Dataset
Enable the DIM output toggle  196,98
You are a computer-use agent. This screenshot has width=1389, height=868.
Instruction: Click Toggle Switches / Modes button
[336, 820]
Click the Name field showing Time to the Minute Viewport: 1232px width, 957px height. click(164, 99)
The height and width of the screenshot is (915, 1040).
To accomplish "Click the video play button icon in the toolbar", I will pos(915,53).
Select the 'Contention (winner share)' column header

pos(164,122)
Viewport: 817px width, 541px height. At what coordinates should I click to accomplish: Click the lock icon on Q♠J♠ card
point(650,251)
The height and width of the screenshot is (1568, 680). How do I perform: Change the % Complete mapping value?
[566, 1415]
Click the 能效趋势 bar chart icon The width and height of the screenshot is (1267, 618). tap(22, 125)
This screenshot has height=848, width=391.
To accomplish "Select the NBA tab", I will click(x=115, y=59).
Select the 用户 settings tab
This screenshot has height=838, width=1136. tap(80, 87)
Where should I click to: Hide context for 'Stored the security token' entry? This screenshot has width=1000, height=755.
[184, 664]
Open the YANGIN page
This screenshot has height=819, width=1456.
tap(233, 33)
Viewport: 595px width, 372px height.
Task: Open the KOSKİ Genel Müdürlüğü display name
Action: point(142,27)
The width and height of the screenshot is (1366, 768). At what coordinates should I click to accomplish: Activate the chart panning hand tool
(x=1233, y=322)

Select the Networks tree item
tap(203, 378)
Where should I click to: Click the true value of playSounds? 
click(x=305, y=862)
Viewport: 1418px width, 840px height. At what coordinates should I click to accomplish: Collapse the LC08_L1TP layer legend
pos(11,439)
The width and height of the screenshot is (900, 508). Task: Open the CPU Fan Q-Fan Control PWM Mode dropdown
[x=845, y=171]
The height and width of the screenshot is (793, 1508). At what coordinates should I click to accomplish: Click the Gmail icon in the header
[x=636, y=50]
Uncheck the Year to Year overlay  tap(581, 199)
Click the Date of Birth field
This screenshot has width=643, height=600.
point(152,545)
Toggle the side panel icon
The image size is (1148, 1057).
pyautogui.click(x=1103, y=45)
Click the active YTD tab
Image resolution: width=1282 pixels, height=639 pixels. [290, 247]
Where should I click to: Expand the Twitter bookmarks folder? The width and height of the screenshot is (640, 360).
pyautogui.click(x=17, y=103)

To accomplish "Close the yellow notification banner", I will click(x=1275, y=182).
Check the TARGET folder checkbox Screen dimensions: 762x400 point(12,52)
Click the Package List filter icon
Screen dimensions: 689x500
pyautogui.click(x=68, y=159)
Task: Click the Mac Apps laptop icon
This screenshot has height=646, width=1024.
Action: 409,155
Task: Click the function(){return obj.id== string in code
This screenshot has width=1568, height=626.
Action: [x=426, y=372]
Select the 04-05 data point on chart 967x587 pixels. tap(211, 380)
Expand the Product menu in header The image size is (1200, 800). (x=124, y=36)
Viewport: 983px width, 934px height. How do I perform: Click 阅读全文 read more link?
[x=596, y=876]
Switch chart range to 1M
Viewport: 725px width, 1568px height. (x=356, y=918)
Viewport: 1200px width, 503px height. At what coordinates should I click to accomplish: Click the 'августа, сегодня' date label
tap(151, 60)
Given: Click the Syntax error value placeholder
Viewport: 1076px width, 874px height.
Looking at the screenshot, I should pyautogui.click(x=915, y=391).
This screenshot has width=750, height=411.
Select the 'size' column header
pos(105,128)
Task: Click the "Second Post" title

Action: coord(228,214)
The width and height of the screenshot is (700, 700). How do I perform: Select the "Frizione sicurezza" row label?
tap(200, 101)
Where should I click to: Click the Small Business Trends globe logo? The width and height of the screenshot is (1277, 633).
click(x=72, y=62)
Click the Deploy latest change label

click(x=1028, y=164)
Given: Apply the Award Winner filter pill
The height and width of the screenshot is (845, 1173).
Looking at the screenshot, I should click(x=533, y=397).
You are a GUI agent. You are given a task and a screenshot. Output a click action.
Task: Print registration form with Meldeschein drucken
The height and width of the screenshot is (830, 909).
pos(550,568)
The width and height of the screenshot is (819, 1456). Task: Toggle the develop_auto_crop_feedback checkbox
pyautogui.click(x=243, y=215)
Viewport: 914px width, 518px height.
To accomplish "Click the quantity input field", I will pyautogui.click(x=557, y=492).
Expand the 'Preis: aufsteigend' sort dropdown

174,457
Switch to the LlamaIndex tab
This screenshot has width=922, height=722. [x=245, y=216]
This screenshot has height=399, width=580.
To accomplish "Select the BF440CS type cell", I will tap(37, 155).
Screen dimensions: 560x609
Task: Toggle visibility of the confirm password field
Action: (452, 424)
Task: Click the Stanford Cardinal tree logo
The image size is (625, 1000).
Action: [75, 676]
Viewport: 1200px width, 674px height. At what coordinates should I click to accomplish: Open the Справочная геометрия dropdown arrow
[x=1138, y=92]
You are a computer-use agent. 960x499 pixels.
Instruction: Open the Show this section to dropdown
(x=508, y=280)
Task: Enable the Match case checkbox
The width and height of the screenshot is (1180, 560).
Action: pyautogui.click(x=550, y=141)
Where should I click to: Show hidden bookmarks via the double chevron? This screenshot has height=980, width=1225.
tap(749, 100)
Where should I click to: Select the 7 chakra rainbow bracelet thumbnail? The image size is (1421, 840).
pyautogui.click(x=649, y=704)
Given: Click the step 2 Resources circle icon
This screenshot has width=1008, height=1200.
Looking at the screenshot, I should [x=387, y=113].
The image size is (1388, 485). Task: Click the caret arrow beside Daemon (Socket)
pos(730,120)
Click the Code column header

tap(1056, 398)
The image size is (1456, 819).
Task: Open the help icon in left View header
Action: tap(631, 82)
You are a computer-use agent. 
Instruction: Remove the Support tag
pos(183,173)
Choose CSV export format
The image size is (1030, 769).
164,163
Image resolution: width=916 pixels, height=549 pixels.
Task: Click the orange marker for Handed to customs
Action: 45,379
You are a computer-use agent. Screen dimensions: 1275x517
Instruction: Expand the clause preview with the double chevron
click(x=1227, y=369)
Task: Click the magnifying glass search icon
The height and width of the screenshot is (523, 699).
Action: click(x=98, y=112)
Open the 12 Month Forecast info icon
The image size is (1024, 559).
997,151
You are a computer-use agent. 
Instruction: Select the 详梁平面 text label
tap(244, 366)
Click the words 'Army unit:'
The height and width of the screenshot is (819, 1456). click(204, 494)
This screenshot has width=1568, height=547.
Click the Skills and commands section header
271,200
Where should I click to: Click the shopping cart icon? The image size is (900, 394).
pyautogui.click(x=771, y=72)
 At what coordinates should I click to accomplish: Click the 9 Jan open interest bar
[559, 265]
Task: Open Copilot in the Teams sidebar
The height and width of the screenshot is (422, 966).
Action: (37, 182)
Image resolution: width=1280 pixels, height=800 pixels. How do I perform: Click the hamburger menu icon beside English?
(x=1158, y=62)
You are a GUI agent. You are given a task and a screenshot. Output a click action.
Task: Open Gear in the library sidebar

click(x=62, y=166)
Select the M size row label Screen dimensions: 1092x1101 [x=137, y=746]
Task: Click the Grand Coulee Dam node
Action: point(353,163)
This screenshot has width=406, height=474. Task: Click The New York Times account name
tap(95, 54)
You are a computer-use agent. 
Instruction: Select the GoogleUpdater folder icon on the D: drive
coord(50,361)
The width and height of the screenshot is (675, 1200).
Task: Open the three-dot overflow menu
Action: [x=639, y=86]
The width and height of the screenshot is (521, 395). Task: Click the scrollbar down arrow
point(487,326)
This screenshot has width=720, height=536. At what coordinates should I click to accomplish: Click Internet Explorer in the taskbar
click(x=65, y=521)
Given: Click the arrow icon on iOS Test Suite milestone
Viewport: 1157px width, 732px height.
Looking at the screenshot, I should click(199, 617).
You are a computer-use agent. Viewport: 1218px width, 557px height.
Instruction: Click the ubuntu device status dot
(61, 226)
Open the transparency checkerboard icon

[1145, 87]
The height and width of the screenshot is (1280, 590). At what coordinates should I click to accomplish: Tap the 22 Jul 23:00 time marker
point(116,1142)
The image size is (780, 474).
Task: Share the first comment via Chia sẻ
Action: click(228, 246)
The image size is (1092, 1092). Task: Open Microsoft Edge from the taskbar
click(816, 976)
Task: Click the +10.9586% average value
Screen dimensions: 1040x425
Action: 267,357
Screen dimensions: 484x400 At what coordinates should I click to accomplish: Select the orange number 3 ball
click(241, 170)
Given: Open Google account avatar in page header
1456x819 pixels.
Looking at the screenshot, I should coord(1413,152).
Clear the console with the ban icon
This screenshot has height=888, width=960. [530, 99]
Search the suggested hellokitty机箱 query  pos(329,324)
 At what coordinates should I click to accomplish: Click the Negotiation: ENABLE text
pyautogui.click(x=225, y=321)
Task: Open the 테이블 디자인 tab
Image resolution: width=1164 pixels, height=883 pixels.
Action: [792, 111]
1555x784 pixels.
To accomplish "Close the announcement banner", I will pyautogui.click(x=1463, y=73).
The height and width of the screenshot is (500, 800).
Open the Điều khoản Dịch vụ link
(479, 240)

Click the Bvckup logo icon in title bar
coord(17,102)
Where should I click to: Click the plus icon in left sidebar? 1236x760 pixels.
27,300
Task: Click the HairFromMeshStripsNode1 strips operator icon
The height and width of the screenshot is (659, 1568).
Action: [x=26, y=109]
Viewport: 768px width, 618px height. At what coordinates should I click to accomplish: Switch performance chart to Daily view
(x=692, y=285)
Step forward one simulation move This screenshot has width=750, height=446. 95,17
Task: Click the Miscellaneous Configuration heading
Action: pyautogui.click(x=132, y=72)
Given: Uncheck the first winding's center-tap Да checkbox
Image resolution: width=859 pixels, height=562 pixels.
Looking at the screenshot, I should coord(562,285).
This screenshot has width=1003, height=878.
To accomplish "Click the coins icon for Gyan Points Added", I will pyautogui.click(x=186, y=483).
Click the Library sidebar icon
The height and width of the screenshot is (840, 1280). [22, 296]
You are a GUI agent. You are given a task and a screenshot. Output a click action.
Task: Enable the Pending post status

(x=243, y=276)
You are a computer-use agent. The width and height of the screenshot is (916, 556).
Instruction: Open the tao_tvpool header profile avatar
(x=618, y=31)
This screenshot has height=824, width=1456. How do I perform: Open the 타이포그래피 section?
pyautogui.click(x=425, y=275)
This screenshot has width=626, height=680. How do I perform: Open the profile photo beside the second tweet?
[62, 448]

Directions
The expected output is exactly the lines of the listing above between the line holding "Where should I click to: Show" and the line holding "Given: Click the step 2 Resources circle icon", inclusive.

The completed task
Where should I click to: Show hidden bookmarks via the double chevron? This screenshot has height=980, width=1225.
tap(749, 100)
Where should I click to: Select the 7 chakra rainbow bracelet thumbnail? The image size is (1421, 840).
pyautogui.click(x=649, y=704)
Given: Click the step 2 Resources circle icon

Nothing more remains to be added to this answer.